Beth Hart is one of the finest female singers on the planet. She has lived an incredible life filled with love, loss, addiction, fear, and redemption. She’s played with big time rock stars, as well as in front of the President. She can scream with the hardest of rockers, sing the sweetest melodies, and belt out the most powerful soul music you’ve ever heard. Beth has released two albums this year; “Bang Bang Boom Boom” (her newest solo effort) and “Seesaw” (her second release with guitar legend Joe Bonamassa). She’s a humble, honest woman who has triumphed over the demons that took many of her musical heroes too early in their lives. Everyone who has heard her sing is fascinated with her, and I was lucky enough to have the opportunity to talk with her.
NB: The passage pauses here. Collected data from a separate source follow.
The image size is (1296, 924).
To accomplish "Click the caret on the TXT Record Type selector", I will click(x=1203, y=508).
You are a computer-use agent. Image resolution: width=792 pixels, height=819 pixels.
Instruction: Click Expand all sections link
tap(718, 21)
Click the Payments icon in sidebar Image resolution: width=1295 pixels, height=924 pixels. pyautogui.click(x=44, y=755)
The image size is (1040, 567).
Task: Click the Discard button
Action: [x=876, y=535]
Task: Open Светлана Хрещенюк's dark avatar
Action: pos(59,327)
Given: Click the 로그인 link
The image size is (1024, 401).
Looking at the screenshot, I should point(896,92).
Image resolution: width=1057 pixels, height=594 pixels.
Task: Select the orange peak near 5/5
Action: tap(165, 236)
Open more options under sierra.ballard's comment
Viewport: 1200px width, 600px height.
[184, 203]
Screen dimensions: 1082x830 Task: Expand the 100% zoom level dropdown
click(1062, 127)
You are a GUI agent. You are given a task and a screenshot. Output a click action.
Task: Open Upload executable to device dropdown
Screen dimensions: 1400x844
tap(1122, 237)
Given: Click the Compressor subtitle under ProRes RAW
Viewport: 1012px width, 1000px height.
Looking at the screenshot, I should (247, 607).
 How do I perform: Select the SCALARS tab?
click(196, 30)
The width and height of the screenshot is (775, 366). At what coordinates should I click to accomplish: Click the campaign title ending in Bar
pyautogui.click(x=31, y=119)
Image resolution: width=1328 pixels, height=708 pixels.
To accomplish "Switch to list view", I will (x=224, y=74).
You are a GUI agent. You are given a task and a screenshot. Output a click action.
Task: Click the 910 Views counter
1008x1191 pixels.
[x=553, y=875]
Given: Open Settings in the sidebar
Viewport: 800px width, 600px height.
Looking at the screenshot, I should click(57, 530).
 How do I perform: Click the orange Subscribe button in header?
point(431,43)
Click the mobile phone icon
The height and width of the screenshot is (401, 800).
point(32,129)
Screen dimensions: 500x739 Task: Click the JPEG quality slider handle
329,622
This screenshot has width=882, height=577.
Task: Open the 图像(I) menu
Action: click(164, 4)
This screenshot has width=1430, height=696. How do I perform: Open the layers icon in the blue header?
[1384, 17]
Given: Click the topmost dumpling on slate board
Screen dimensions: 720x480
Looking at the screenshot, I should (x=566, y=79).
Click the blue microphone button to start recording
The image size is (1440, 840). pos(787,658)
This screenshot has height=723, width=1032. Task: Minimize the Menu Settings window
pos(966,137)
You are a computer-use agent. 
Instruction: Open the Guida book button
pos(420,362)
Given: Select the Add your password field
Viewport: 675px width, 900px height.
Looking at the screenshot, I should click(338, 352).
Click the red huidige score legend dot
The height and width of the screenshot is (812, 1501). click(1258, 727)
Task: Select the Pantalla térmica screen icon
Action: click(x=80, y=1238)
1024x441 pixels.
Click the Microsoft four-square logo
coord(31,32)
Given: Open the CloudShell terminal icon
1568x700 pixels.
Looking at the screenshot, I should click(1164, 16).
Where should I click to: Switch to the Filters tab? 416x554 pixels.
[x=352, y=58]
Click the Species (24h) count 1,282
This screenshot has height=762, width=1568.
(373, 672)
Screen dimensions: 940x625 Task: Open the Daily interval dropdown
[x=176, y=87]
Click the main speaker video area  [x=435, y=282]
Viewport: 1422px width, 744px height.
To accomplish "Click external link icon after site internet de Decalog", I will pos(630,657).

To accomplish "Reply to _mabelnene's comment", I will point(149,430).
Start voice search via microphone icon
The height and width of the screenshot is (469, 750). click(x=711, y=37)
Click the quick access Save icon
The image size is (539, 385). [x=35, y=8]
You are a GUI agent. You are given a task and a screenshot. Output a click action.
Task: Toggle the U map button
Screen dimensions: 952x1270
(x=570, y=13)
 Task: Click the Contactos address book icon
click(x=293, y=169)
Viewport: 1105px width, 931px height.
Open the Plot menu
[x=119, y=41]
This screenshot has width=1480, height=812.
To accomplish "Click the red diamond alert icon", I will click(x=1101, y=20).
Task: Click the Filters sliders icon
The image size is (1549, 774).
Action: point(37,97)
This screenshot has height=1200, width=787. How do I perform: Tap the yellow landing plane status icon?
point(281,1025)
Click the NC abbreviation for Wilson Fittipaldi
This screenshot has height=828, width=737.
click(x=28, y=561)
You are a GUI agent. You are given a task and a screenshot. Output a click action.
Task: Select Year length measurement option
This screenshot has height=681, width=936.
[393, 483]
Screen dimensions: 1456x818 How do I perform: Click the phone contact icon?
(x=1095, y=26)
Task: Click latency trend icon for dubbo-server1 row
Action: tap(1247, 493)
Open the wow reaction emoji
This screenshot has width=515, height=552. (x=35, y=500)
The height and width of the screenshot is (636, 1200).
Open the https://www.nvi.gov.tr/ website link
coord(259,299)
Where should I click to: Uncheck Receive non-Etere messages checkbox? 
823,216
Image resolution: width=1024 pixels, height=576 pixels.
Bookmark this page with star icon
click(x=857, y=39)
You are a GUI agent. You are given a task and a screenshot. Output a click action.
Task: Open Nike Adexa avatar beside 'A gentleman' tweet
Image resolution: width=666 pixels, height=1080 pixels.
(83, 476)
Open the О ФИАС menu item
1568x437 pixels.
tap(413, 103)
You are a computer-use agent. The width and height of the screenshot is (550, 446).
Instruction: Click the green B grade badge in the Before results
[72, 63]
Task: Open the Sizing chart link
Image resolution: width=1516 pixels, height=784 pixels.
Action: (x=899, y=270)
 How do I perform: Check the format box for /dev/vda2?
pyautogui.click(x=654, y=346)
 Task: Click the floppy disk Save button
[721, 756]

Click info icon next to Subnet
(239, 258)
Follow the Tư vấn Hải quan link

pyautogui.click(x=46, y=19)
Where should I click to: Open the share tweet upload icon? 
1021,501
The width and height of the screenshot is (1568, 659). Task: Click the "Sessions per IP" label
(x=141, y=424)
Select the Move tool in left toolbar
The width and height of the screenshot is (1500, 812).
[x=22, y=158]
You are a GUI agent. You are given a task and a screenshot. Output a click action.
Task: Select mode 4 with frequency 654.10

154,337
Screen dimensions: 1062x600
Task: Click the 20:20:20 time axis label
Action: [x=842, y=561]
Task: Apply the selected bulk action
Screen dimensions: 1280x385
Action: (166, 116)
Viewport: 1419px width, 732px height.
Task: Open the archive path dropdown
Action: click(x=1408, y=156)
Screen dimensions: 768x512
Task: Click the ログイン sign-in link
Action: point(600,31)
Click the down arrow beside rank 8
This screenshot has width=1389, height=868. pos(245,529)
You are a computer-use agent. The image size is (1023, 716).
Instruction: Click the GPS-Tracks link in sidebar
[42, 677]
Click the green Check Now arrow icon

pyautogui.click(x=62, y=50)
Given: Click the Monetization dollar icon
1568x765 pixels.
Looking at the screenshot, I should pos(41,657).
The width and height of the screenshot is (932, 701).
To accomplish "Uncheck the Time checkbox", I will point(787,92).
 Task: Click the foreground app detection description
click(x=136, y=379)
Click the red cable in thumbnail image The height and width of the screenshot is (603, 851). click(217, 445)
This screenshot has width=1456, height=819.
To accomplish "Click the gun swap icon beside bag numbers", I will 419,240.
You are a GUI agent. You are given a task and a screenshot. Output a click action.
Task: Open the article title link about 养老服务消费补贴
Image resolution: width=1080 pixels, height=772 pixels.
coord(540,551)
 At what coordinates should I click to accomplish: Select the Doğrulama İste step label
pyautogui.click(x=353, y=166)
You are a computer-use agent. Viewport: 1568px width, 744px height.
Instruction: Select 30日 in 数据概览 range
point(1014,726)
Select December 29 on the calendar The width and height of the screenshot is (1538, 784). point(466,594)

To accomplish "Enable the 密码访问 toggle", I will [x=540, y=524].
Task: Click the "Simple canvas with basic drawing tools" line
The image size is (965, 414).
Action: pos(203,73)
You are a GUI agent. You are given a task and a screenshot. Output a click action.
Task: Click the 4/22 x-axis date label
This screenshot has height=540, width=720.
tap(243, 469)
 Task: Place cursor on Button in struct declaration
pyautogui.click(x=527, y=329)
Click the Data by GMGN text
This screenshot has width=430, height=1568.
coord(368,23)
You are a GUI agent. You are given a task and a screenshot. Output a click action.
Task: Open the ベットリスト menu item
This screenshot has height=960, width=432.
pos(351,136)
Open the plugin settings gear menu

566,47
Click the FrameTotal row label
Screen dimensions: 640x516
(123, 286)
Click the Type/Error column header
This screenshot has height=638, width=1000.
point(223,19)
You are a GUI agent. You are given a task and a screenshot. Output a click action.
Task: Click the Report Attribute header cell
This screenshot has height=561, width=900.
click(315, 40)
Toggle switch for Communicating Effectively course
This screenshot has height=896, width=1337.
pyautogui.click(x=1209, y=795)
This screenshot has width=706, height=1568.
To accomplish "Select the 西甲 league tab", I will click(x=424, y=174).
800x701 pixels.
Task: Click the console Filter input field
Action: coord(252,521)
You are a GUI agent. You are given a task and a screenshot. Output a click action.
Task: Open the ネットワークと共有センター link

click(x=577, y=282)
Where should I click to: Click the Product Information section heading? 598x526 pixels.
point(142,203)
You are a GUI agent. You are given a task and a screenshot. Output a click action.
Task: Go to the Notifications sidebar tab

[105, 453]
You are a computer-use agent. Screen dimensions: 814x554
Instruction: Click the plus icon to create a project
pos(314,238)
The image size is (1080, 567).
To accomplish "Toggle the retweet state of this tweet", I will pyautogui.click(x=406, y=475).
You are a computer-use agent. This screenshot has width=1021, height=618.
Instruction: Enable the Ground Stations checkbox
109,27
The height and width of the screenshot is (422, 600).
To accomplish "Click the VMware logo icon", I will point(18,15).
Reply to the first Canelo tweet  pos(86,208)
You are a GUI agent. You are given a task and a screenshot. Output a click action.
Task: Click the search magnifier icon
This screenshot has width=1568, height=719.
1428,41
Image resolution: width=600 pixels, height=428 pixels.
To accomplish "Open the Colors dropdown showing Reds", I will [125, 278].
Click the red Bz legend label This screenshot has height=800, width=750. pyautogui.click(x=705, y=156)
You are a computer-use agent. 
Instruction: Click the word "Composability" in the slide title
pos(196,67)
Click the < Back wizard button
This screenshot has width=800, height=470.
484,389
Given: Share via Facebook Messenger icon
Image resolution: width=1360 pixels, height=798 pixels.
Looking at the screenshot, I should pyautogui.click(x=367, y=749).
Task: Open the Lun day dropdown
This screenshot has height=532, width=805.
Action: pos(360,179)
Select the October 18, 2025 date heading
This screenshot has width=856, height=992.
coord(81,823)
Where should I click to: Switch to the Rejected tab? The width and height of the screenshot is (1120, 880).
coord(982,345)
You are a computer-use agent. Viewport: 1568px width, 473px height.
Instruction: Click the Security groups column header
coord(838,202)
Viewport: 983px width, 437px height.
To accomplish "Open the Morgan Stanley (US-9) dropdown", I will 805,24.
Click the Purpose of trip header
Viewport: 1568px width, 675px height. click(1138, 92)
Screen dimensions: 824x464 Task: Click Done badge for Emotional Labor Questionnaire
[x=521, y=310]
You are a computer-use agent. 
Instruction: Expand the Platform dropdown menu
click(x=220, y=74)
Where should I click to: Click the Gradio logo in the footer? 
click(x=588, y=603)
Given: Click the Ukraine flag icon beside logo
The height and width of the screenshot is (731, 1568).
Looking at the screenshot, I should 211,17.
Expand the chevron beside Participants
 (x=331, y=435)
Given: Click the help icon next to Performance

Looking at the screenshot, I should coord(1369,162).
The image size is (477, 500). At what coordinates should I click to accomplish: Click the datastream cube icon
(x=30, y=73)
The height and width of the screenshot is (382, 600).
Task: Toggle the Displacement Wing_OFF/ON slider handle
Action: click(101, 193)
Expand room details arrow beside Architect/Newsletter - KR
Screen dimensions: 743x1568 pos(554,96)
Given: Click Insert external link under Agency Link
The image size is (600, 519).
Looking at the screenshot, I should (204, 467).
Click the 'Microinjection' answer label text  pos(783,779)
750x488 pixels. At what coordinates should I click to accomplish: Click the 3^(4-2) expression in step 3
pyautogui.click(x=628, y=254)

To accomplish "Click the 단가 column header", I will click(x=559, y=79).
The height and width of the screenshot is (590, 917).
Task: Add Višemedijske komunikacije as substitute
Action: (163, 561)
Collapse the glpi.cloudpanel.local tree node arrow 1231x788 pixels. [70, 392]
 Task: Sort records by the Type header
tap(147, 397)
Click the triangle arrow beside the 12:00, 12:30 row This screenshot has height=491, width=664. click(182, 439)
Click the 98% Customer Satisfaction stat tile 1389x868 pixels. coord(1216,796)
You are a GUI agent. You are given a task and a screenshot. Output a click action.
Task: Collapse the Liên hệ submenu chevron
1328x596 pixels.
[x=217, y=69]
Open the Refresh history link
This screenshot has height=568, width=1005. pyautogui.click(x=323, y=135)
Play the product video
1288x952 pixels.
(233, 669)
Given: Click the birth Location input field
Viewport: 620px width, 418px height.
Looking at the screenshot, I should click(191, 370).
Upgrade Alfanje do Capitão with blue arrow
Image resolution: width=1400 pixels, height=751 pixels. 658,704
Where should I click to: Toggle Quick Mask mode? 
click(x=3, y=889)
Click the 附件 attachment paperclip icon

Q - I first fell in love with your music when I saw you open for Jonny Lang back in 2000. Shortly after that, you disappeared for a little while. What happened?

A - You know, I don’t even remember being on the road with him at all. I don’t have any recollection of the “Screaming For My Supper” time period. I remember the very beginning of the tour, but I was drinking a lot. Then I started abusing a certain pharmaceutical drug that does great things for some people, but for me, it just got me really high. It made me so high that I couldn’t remember anything for about a year. I was so sick, and everything was so screwed up. When I finally got off of it, I lost my deal with Atlantic, and I had to start my life over from scratch. I didn’t get better right away. It actually got a lot worse after I stopped because my brain chemistry was so messed up.

Q - Were you still writing music through all of that?

A - I wasn’t. I stopped playing the piano; I stopped writing, and just stopped everything. The only stuff I was doing was that drug, and whatever I had to do on the road. That was really it.

Q - How influential was your husband in getting your life turned around?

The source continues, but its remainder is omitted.